#### [Data lines]
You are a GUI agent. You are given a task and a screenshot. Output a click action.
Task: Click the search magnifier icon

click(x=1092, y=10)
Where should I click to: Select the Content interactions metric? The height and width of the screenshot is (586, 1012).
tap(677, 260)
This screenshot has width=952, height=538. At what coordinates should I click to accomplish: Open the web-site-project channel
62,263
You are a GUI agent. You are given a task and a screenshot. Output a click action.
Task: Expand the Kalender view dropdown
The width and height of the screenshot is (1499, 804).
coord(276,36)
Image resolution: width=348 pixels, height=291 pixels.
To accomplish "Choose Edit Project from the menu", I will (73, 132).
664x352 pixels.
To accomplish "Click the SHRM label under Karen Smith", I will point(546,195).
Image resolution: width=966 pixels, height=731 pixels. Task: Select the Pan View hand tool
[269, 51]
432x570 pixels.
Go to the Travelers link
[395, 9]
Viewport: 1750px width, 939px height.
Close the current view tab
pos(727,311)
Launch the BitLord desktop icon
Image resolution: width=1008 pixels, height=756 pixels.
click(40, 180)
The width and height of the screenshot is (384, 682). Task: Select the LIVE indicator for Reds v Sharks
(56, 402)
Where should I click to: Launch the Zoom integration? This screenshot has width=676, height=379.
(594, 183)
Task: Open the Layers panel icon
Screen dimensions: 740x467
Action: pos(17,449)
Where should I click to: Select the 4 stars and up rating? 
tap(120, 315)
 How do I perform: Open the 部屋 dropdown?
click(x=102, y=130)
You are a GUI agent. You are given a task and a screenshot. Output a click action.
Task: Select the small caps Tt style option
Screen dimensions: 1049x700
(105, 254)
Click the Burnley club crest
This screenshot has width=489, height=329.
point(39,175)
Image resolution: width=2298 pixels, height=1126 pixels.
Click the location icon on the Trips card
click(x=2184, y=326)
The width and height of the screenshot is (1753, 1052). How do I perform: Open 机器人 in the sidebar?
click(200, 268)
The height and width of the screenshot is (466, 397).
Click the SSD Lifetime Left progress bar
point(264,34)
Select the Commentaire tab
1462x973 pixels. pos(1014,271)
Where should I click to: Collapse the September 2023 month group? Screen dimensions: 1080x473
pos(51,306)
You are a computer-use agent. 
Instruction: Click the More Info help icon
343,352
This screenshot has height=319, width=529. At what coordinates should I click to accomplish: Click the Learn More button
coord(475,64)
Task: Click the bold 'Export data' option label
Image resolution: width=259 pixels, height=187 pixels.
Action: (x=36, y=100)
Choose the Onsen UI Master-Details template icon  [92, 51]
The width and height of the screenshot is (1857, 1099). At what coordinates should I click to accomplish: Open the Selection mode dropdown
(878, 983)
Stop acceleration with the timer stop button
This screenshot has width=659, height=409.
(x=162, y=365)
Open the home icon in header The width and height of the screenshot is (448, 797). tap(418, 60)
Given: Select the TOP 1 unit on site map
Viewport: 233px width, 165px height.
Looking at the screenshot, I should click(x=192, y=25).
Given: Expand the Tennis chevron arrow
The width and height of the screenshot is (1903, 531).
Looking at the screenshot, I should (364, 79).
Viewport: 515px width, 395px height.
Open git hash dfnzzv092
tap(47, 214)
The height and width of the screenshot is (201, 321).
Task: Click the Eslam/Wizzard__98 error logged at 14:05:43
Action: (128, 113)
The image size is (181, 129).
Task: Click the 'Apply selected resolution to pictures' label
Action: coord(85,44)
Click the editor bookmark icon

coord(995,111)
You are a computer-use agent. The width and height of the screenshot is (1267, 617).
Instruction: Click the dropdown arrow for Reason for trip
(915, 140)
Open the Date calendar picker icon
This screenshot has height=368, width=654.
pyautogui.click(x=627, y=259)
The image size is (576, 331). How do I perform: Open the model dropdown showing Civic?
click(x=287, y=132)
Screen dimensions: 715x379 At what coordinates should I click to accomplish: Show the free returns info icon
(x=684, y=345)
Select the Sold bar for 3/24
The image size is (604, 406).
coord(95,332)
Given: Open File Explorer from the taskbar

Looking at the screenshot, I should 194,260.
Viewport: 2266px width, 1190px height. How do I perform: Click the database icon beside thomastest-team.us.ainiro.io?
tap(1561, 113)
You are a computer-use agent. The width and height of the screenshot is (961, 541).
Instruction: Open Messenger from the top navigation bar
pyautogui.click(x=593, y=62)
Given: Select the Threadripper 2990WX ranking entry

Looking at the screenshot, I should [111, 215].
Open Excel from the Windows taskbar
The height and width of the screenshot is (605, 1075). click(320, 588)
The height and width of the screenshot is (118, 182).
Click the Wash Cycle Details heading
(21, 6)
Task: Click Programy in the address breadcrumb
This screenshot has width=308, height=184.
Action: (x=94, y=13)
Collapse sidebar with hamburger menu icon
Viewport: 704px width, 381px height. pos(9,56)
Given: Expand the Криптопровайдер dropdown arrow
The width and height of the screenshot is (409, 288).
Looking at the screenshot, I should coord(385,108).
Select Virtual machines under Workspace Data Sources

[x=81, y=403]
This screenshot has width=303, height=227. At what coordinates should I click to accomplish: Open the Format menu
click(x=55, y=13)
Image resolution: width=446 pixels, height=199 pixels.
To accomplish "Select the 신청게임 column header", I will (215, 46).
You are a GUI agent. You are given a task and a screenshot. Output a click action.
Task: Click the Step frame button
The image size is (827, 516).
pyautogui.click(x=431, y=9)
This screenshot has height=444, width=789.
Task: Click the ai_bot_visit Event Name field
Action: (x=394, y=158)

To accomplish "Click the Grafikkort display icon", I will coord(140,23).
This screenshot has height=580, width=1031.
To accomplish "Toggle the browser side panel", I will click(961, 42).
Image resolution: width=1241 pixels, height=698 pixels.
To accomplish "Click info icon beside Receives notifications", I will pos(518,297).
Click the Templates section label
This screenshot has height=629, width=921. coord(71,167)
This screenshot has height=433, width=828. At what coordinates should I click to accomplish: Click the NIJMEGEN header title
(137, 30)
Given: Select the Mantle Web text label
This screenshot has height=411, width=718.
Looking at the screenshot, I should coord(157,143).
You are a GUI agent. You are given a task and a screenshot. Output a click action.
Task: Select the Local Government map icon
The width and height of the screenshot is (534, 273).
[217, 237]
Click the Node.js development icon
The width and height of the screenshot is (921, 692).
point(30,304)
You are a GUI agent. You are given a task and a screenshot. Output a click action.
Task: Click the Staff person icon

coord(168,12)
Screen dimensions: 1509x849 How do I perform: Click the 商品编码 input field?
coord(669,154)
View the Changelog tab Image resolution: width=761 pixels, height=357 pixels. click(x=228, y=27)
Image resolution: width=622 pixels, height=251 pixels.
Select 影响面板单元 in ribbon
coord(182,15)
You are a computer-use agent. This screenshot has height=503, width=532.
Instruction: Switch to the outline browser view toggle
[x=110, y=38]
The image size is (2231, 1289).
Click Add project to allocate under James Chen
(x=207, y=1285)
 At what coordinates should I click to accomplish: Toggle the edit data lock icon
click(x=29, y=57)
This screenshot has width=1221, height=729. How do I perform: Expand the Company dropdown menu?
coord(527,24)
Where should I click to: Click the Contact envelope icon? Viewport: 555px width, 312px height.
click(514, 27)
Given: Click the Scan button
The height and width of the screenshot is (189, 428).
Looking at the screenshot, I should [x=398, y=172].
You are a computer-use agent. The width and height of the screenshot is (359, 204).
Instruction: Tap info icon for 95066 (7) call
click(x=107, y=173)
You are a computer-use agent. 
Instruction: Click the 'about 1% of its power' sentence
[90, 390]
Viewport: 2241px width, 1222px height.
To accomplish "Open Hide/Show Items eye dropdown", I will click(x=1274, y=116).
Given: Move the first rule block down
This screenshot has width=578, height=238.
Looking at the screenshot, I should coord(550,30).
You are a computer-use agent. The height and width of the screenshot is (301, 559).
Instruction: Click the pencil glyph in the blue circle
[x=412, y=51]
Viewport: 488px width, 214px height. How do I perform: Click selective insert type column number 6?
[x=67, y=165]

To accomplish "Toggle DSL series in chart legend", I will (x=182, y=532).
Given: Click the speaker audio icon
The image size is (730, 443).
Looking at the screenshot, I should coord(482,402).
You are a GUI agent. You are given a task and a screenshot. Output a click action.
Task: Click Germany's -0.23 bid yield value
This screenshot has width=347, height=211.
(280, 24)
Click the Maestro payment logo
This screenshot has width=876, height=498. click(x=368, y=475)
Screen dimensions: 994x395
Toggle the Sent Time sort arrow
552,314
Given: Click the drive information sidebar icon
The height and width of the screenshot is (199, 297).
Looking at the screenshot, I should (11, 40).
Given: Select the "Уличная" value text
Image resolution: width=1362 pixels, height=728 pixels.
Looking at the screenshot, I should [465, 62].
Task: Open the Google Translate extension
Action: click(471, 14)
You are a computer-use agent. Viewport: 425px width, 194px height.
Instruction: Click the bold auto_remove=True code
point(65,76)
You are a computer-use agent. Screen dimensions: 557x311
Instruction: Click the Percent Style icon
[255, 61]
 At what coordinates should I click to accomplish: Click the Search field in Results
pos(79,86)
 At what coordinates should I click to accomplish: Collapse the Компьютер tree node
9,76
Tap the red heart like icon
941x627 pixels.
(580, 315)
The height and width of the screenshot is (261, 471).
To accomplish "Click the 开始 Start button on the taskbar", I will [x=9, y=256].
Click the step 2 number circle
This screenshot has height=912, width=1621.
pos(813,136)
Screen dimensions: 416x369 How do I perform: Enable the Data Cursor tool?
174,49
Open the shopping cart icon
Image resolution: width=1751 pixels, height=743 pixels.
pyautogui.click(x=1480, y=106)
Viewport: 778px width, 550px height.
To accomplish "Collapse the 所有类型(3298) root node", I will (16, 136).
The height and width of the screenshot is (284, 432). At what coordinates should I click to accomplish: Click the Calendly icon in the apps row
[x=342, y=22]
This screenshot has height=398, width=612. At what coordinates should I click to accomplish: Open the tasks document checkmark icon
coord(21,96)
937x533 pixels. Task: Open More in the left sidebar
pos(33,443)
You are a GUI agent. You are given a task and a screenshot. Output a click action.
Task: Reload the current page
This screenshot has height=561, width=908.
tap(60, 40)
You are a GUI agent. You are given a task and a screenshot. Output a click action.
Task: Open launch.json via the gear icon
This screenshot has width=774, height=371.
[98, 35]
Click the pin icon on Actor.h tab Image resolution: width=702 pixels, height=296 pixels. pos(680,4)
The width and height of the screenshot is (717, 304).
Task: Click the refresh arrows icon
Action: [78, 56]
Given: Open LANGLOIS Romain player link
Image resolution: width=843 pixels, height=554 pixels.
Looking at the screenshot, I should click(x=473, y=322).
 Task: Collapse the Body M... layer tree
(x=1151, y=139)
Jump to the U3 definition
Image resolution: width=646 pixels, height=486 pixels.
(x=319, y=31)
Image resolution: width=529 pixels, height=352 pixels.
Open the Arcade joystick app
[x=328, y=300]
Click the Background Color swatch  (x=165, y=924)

#### [Requirement]
Rewrite the records from the line with "Click the Burnley club crest" through the line with "point(264,34)", with "crest" replaced by "logo" and everything else unchanged. Give only those lines.

#### [Response to the exercise]
Click the Burnley club logo
This screenshot has width=489, height=329.
point(39,175)
Image resolution: width=2298 pixels, height=1126 pixels.
Click the location icon on the Trips card
click(x=2184, y=326)
The width and height of the screenshot is (1753, 1052). How do I perform: Open 机器人 in the sidebar?
click(200, 268)
The height and width of the screenshot is (466, 397).
Click the SSD Lifetime Left progress bar
point(264,34)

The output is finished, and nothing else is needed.